[EXERCISE 1]: Extract from the voting rights passage the words from "The Roberts Court’s" up to and including "for voter suppression.".

[TEXT TO READ]:
----------

Demonstrators outside the White House on March 12, 1965 — five days after “Bloody Sunday” in Selma, Alabama and three days before President Johnson sent a voting rights bill to Congress. (Photograph by Warren K. Leffler.)

It’s always been a battle to ensure the right to vote. In 2013, the Supreme Court disarmed the American people.

The Roberts Court’s 5–4 ruling in Shelby County v. Holder disenfranchised millions of U.S. voters by invalidating a key part of the Voting Rights Act. And six years later, Congress’s continued inaction is giving states across the country a green light for voter suppression.

The Voting Rights Act worked

The 15th Amendment guaranteed the right to vote regardless of race or color, but it was an empty promise: Congress didn’t step up to enforce that protection for nearly a century. Finally, in 1965, civil rights demonstrations forced President Johnson to act.

----------

[GIVEN DATA]:
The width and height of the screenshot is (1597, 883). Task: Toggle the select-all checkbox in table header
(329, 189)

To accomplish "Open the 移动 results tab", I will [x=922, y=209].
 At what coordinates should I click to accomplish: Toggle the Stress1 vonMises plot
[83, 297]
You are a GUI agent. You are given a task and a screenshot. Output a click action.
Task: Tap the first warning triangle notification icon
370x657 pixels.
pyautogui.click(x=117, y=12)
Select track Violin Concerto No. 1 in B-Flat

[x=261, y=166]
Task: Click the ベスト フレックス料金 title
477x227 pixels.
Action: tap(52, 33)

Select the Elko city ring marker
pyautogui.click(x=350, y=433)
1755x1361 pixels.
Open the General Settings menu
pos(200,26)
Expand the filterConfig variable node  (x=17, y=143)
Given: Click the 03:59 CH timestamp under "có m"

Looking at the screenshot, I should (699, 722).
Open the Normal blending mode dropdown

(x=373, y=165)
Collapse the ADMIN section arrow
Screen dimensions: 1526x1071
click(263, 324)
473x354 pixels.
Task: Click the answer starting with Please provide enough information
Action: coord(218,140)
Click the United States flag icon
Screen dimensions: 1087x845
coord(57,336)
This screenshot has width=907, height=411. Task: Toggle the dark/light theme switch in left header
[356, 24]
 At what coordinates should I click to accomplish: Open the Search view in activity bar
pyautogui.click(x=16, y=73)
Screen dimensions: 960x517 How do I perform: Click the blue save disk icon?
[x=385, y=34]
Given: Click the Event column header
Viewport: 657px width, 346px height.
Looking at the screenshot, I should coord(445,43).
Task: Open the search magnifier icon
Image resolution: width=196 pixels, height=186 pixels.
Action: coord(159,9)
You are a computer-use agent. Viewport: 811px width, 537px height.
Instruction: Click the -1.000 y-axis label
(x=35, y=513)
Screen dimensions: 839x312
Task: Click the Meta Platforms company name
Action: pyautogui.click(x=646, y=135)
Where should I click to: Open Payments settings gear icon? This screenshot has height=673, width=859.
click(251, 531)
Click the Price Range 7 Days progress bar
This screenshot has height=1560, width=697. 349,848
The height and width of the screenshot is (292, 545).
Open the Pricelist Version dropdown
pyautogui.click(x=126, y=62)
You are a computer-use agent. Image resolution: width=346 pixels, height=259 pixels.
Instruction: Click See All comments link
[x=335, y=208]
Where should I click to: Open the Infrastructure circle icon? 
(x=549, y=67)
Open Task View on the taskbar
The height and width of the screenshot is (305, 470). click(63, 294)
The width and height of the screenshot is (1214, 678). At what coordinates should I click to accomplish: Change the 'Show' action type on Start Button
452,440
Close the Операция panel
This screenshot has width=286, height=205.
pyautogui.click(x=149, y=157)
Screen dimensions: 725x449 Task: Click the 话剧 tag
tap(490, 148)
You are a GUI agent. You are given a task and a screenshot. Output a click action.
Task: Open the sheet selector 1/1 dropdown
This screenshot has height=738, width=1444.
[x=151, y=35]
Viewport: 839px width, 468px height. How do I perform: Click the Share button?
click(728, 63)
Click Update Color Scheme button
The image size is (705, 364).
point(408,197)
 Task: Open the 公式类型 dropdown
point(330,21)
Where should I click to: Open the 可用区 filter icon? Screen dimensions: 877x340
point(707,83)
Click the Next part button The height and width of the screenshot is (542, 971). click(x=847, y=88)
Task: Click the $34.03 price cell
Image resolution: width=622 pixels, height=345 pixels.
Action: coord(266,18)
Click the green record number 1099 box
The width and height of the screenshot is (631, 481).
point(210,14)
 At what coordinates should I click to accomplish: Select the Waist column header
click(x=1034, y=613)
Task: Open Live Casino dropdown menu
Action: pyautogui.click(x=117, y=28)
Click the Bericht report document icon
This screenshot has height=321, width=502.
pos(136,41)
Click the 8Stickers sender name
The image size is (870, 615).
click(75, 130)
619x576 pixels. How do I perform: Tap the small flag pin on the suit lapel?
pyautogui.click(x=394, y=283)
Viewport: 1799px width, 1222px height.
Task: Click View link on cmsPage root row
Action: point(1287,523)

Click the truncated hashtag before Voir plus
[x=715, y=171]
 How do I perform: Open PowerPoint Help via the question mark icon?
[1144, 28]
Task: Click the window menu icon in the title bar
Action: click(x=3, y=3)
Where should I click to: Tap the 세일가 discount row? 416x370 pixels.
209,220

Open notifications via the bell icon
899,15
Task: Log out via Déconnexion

----------

[EXERCISE 2]: Reproduce only the lines of the rows from the line with "Screen dimensions: 725x449" up to and including the line with "point(330,21)", substituting "menu" for "dropdown" and changing nothing else.

[FULL SOLUTION 1]:
The Roberts Court’s 5–4 ruling in Shelby County v. Holder disenfranchised millions of U.S. voters by invalidating a key part of the Voting Rights Act. And six years later, Congress’s continued inaction is giving states across the country a green light for voter suppression.

[FULL SOLUTION 2]:
Screen dimensions: 725x449 Task: Click the 话剧 tag
tap(490, 148)
You are a GUI agent. You are given a task and a screenshot. Output a click action.
Task: Open the sheet selector 1/1 menu
This screenshot has height=738, width=1444.
[x=151, y=35]
Viewport: 839px width, 468px height. How do I perform: Click the Share button?
click(728, 63)
Click Update Color Scheme button
The image size is (705, 364).
point(408,197)
 Task: Open the 公式类型 menu
point(330,21)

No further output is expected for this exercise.